While I hope my use of repetition never makes you ill, I will at times harp on, hash over, and hammer home because it's easy for you in the midst of all the many other things you absolutely need to do to lose sight of the elements essential to optimal health.
And one of those is how your food choices affect more than obvious factors like weight loss, weight gain, energy level, and mood.
According to Dr. Henry Emmons, a psychiatrist who's written two books on the topic, The Chemistry of Joy and The Chemistry of Calm, these other factors seem to be a secret. He claims most people are "oblivious" to the ways in which food consumption affects their lives.
In the past few weeks, I've tried to battle that oblivion. One article explained that some experts now fear the rise in autism is linked to the considerable use of sugar and chemicals found in the typical American diet; another, that the theory of epigenetics suggests your present food choices impact the health of your children and even grandchildren; a third, that even though you may be genetically disposed to develop certain diseases like cancer, healthy eating habits can suppress the expression of those genes.
And here's a related element worthy of repeating ad nauseam: when you eat affects your health.
For years, for example, eating breakfast daily has been said to be a key in long-term weight loss. In fact, eating breakfast daily is done religiously by 78 percent of the members of the National Weight Control Registry, an organization where membership requires a 30-pound-or-more weight loss and successful maintenance of the loss for at least one year.
Research first presented at Neuroscience 2012 explains the weight-loss benefit to breakfast. In this study, researchers took functional magnetic resonance images (MRIs) of the brains of 21 normal-weight subjects on different mornings. Each time, all subjects were instructed not to have breakfast beforehand.
During some visits, the MRIs were taken 90 minutes after a 750-calorie breakfast was consumed. Other times, the MRIs were taken before the big breakfast.
On all occasions, lunch was served and researchers tracked how much the subjects ate. The tracking confirmed what you'd expect: when breakfast was delayed, subjects ate more at lunch.
The subjects were shown pictures of high-calorie and low-calorie foods during the MRIs. When breakfast was delayed, something besides hunger and cals consumed at lunch increased. So did the level of activity in the part of the brain that influences judgments about foods' pleasantness and value.
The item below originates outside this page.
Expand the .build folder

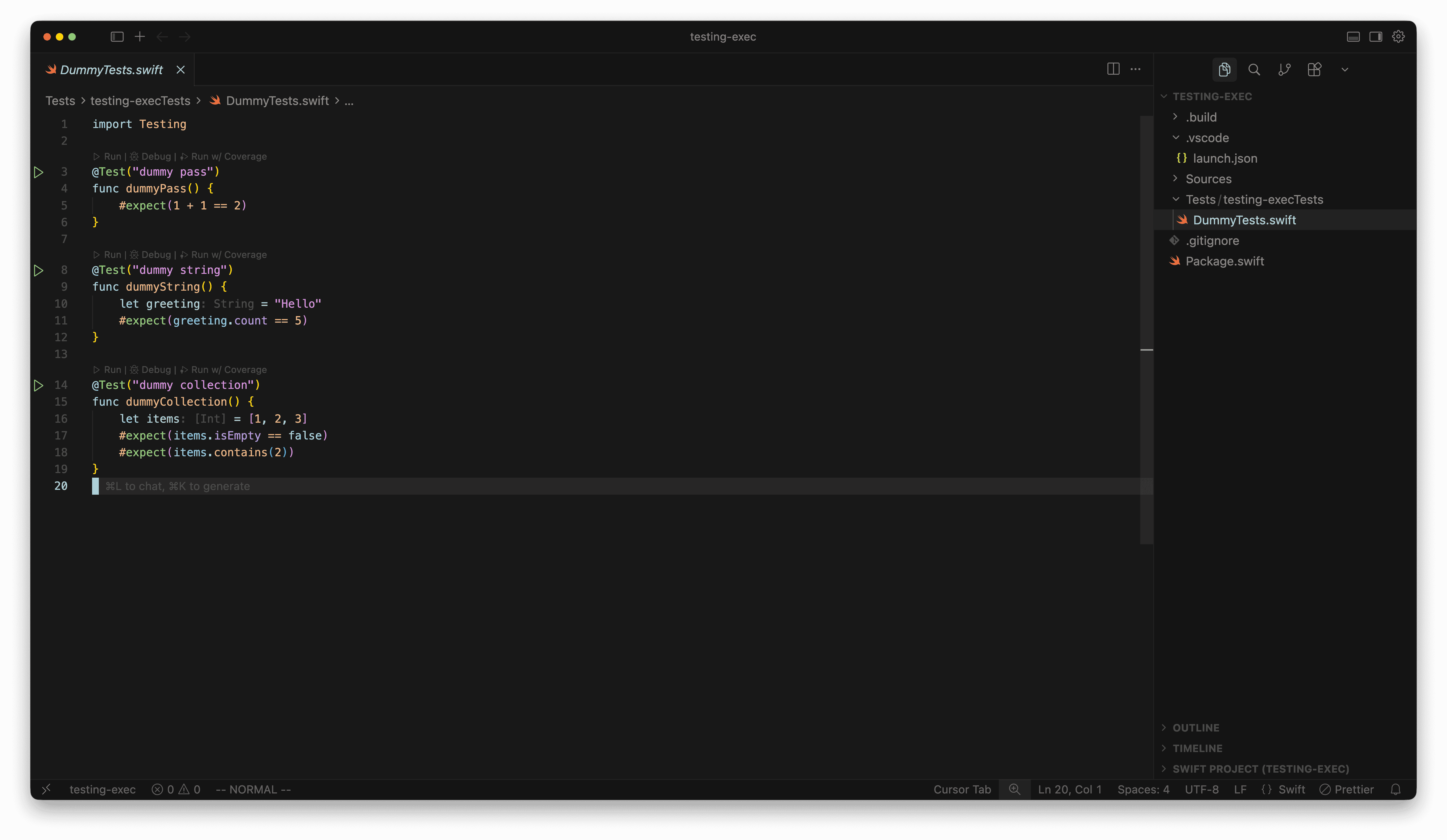pyautogui.click(x=1201, y=117)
As a result, the appeal of high-calorie foods increased in the subjects who had delayed breakfast.
This result reinforces a belief first established in various other studies: skipping breakfast actually increases the difficulty of long-term weight loss because the practice causes dieters to seek out high-cal foods by the end of the day.
Related research performed at the University of Missouri-Columbia added important details about the optimal breakfast. It should contain a fair amount of protein, at least 35 grams, so you feel fuller longer than if you consume a high-carb breakfast.
And later in the day, you'll then experience fewer food cravings.
Another study focused on the effect of when calories are consumed was published last summer in the journal Obesity.
In it, Tel Aviv University researchers had 93 obese women adhere to a 1,400-calorie-a-day diet consisting of a moderate amount of fats and carbohydrates. All ate the same meals, but at different times of the day.
Half of the subjects consumed half their daily calories at dinner. After 12 weeks, these women lost an average of 7.3 pounds and 1.4 inches from their waists.
The other half consumed half their daily calories at breakfast. In 12 weeks, they lost an average of 17.8 pounds and 3 inches from their waists.
Additionally, the big-breakfast group recorded decreases in insulin, blood glucose, and lower triglyceride levels, which lessen the likelihood of eventually developing diabetes or heart disease.
Another reason to strive to keep blood glucose levels low is because even increases that don't cause diabetes could cause dementia.
University of Washington researchers reviewed data on more than 2,000 dementia-free patients in Seattle's Group Health Cooperative. At the conclusion of the study seven years later, 524 from the group, whose average starting age at was 76, developed dementia.
After eliminating diabetics who developed dementia, the researchers still found a 20 percent increased risk for developing the disease for those with slightly higher blood sugar levels. For subjects who had diabetes, slightly higher blood sugar levels than other diabetics increased the risk of dementia 40 percent.